Deborah Elkins//July 21, 2010//
In the wake of defendant dentist’s criminal conviction of crimes related to a scheme to defraud Medicaid, an Abingdon U.S. District Court says the government may bring a civil suit against the dentist under state and federal false claims acts.
The complaint pleads with sufficient particularity the fraud committed by defendant. Further, language of the Virginia Fraud Against Taxpayers Act, Va. Code §§ 8.01-216.1-19, and the federal False Claims Act encompasses fraudulent claims submitted to private contractors working for state-run Medicaid programs. Thus, the agencies to which defendant submitted claims constitute the government for purposes of the Virginia and federal false claims statutes.
Defendant argues he was economically prejudiced because the civil suit was not filed until he was convicted, went to prison and was stripped of his dental license. Plaintiffs are correct in arguing that the law precludes the use of this affirmative defense for claims brought by the state acting in its governmental capacity.

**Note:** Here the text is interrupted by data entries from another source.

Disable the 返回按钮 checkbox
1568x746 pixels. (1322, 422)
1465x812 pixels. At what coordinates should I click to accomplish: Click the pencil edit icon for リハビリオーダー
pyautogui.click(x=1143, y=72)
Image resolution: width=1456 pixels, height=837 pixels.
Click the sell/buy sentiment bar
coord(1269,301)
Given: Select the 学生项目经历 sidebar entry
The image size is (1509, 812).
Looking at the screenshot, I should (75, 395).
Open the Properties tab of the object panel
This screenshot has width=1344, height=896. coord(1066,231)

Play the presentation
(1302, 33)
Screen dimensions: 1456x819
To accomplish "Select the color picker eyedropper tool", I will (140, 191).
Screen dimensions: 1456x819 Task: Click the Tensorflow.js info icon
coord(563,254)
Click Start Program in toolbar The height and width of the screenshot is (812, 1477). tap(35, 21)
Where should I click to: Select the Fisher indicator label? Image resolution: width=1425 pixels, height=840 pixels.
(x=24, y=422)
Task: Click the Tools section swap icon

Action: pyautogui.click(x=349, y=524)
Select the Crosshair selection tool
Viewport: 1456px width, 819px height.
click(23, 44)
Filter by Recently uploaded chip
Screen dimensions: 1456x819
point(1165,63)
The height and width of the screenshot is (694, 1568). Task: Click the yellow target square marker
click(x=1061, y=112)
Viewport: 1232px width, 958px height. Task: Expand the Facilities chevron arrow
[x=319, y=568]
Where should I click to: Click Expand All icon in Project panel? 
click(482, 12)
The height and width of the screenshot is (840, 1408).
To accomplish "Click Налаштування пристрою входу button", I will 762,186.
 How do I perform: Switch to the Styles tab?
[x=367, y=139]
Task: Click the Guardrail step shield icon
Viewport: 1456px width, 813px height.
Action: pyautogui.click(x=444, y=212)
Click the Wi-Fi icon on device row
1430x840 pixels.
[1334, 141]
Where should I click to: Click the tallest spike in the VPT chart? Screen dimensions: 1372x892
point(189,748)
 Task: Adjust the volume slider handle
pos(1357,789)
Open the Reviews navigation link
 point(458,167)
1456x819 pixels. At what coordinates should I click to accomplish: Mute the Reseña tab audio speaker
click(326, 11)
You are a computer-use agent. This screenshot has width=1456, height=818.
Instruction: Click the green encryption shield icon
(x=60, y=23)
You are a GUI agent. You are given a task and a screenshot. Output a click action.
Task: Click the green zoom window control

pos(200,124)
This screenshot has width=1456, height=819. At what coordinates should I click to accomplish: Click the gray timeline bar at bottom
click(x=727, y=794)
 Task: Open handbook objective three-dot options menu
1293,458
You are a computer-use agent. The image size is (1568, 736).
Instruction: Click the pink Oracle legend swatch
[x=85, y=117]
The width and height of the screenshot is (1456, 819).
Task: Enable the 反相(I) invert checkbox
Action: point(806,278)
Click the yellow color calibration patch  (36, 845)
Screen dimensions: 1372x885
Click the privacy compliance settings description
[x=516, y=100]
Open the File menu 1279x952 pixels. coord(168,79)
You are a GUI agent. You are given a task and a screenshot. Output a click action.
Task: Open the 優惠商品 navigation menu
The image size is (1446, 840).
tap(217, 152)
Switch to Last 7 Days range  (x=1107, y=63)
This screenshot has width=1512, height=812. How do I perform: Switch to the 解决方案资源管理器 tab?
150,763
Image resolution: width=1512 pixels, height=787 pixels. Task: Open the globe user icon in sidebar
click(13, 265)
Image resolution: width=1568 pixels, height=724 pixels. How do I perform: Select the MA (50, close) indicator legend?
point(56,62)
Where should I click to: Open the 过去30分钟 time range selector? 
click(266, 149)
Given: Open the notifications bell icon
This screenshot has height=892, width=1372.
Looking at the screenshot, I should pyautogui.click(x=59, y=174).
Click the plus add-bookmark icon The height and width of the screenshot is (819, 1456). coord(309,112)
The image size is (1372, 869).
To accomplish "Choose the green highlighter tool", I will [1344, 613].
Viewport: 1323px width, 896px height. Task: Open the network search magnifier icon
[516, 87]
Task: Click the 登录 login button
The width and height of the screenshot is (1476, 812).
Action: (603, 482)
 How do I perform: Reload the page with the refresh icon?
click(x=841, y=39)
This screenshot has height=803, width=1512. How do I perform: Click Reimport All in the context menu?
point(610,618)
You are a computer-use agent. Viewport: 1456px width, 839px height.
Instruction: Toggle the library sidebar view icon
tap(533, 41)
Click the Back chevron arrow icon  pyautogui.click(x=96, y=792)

Earlier, when the parties were in discussions in an attempt to avoid litigation, they executed a Tolling Agreement that tolled the statute of limitations and other time-based defenses between Jan. 1, 2009 and Oct. 1, 2009. Defendant now argues this action is time-barred and the Tolling Agreement is invalid. Plaintiffs correctly assert that the Tolling Agreement was validly executed in exchange for valuable consideration. The limitations period is not at issue for the VFATA claims because prior to 2007, the VFATA contained no statute of limitations. The claims here date from 2003 to 2006. Thus, there is no time bar to these claims. The FCA’s statute of limitations is six years from the date of filing a false claim. Due to the Agreement, plaintiff had approximately two months after Oct. 1, 2009 to file suit on a claim submitted on Feb. 23, 2003. The government filed this complaint Nov. 6, 2009, which is within the limitation period as defined by the FCA and the Tolling Agreement.
The court also rejects defendant’s arguments that allowing this civil suit in addition to his criminal prosecution and conviction would violate the Double Jeopardy Clause or the doctrine of res judicata.
It does not appear the 4th Circuit has considered the FCA and the question of double jeopardy since Hudson v. U.S., 522 U.S. 93 (1997), but other courts have held that penalties under the FCA are not criminal punishment for the purpose of the Double Jeopardy Clause of the Fifth Amendment.
U.S. v. Shelburne (Jones, J.) No. 2:09cv00072, June 24, 2010; USDC at Abingdon, Va.; Rick A. Mountcastle, ASUA; Joseph E.H. Atkinson, AAG; Roy Shelburne, pro se. VLW 010-3-335, 13 pp.